Please keep to the lines below from the one with "Where should I click to: Open a" through the one with "The height and width of the screenshot is (585, 1163).", and restate them word for word, ends included.

[Raw data]

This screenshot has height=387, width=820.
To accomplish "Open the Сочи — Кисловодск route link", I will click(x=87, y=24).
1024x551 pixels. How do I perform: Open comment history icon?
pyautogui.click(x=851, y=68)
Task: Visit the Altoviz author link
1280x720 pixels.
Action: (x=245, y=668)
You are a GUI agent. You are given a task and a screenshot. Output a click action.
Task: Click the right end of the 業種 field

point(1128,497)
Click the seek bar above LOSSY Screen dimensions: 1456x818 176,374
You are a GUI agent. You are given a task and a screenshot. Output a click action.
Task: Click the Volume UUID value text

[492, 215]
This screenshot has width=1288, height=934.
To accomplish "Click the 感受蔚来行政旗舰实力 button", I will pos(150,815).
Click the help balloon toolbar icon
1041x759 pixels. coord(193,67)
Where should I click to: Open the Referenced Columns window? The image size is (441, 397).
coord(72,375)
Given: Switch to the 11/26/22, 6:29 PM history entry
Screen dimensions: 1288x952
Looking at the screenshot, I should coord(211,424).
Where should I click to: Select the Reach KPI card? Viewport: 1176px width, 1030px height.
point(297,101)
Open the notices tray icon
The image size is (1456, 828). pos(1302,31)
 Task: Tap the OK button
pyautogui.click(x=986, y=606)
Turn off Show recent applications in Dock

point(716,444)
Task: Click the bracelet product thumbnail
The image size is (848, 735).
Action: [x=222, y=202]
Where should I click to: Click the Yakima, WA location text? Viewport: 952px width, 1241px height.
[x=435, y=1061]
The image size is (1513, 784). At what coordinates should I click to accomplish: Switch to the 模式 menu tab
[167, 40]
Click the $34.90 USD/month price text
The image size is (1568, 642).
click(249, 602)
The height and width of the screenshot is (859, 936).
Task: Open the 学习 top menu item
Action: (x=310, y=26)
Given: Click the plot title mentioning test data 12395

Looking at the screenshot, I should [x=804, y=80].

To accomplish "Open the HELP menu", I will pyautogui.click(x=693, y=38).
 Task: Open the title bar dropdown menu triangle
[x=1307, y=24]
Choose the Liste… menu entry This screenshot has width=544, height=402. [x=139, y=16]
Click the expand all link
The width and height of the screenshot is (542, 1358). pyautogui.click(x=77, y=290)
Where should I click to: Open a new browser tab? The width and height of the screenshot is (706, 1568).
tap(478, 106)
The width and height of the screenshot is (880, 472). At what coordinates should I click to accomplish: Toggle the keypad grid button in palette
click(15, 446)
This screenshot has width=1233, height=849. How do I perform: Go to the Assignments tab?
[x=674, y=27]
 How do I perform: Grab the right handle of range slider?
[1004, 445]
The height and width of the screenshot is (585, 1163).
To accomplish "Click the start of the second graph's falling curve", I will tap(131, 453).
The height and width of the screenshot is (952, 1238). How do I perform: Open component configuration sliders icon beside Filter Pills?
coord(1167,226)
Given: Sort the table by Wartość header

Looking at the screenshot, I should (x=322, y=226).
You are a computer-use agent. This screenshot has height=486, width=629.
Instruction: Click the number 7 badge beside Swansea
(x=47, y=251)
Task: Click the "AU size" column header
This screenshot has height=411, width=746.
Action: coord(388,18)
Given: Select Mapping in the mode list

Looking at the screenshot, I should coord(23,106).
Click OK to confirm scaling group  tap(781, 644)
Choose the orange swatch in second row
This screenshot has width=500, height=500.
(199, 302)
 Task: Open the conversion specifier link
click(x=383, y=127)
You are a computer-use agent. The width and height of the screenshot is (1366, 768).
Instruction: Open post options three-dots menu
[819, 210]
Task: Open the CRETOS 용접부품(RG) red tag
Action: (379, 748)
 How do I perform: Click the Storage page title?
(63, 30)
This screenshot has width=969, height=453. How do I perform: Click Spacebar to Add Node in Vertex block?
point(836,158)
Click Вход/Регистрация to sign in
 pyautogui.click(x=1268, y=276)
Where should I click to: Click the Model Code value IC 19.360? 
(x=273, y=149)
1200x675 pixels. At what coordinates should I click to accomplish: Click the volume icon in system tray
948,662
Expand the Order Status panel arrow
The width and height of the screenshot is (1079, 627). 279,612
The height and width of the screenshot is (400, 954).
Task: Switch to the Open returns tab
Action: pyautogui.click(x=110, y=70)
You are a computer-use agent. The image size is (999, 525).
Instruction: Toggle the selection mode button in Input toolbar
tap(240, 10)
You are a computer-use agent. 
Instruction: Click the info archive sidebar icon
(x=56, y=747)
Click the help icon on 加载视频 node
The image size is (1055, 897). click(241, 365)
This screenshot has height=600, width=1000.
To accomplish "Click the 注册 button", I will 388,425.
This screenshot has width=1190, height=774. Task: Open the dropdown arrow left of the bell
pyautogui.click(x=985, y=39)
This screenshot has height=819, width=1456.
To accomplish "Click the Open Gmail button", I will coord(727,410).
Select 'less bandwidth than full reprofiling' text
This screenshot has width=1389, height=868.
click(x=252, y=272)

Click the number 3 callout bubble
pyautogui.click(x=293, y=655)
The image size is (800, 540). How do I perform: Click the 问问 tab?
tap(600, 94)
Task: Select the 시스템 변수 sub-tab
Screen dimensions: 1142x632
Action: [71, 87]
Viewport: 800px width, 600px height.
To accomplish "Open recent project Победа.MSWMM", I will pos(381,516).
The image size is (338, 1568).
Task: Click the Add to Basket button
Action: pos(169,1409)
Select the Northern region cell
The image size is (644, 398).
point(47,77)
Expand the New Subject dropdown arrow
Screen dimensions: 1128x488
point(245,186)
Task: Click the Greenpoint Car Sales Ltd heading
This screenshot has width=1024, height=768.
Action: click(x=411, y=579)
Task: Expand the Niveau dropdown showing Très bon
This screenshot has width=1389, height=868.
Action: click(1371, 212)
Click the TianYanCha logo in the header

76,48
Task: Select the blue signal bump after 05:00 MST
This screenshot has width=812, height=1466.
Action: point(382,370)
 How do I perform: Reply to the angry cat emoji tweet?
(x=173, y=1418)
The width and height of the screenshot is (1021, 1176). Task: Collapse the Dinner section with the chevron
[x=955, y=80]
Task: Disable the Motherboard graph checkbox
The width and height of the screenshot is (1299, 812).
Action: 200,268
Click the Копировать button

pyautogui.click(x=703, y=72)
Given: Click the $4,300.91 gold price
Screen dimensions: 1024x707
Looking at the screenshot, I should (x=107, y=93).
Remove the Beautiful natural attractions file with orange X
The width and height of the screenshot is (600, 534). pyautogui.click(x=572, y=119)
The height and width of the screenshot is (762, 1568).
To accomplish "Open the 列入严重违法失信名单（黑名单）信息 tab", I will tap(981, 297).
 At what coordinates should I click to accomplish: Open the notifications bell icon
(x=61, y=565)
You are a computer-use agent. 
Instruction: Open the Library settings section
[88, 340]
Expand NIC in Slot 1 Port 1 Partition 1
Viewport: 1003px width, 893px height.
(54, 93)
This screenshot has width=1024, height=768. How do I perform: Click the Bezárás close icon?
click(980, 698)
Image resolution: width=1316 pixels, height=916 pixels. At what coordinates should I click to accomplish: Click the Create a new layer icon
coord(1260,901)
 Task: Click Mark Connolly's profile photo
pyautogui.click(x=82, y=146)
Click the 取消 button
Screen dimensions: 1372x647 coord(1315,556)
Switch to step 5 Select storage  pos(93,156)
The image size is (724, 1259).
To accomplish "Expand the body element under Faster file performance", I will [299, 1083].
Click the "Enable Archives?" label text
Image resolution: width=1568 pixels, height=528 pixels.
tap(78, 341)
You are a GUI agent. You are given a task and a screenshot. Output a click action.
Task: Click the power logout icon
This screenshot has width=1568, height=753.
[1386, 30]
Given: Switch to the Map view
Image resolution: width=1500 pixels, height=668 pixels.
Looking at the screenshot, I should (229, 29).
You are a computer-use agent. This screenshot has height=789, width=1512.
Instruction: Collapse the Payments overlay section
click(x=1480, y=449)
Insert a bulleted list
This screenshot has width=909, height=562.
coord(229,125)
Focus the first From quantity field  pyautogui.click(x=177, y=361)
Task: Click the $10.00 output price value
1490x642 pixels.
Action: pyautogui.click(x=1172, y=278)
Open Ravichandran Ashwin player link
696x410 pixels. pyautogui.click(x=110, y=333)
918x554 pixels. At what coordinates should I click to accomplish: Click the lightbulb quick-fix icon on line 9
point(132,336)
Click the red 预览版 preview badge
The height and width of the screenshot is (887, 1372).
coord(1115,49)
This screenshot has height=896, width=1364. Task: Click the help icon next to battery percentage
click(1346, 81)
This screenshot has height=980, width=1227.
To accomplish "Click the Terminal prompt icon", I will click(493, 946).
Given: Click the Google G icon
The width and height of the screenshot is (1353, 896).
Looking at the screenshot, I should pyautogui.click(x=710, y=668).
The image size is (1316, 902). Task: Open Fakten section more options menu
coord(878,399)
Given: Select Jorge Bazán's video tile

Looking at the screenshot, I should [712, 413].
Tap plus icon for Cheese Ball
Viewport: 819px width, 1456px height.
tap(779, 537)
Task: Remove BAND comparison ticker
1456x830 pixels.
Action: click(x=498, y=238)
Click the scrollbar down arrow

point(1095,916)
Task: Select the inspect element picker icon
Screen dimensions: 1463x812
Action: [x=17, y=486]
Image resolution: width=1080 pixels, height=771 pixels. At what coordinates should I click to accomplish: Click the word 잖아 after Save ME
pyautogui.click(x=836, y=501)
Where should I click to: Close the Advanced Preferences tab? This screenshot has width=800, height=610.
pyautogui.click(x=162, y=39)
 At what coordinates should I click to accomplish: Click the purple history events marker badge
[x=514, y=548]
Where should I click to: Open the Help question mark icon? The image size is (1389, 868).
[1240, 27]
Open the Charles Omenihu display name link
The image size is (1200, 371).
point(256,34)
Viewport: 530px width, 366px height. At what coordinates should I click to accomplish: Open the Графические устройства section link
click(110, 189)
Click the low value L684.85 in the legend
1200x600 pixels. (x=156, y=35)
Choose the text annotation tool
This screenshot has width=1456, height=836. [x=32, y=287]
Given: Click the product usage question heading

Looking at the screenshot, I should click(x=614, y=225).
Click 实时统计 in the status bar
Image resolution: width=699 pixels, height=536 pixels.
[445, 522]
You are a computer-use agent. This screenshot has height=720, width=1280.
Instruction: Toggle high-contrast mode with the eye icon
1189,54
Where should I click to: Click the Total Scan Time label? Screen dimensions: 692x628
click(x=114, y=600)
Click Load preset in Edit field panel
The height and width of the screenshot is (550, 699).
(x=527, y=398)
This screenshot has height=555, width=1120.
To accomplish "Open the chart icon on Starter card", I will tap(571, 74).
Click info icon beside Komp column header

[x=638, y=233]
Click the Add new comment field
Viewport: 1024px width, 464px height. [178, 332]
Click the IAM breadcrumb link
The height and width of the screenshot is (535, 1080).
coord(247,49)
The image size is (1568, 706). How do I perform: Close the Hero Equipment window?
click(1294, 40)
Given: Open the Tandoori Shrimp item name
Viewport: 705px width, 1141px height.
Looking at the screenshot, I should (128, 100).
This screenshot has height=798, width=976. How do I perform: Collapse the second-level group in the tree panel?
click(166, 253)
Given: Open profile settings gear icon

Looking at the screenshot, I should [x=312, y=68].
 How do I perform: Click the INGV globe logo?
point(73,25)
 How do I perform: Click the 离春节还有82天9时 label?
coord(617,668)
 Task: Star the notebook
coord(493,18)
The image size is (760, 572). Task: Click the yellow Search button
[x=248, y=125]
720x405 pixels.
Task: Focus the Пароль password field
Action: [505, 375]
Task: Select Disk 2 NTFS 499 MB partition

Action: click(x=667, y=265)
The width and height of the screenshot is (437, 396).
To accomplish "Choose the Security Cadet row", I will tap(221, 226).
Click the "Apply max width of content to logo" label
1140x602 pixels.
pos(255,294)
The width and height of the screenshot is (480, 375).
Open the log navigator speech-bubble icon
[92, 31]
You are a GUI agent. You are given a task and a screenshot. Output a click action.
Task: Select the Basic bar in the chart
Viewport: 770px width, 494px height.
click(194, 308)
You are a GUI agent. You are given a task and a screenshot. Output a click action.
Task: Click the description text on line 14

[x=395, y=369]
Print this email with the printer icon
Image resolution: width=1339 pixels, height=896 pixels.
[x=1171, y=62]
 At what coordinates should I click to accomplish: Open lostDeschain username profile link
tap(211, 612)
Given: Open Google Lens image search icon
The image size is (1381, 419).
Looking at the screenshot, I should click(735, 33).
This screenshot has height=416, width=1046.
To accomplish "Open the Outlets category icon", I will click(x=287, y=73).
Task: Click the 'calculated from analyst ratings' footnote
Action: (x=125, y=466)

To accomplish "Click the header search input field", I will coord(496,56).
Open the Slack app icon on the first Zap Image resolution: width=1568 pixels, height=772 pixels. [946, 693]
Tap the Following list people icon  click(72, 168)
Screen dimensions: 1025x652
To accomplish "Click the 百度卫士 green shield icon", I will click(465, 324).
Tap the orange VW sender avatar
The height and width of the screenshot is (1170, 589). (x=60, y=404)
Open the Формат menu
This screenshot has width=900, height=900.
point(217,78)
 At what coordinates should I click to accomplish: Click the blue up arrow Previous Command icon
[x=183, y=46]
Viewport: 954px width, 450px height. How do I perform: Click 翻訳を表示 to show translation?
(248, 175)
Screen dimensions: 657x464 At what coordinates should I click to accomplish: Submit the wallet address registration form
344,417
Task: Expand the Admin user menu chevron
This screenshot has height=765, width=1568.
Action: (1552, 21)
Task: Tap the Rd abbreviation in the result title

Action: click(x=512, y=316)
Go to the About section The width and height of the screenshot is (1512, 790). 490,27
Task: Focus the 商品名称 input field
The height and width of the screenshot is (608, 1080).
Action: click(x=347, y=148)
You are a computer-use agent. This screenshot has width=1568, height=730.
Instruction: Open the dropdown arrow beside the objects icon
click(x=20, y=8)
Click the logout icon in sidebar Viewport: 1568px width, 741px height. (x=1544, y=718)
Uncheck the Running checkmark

[/Raw data]

*Solution for this task:*
Where should I click to: Open a new browser tab? The width and height of the screenshot is (706, 1568).
tap(478, 106)
The width and height of the screenshot is (880, 472). At what coordinates should I click to accomplish: Toggle the keypad grid button in palette
click(15, 446)
This screenshot has width=1233, height=849. How do I perform: Go to the Assignments tab?
[x=674, y=27]
 How do I perform: Grab the right handle of range slider?
[1004, 445]
The height and width of the screenshot is (585, 1163).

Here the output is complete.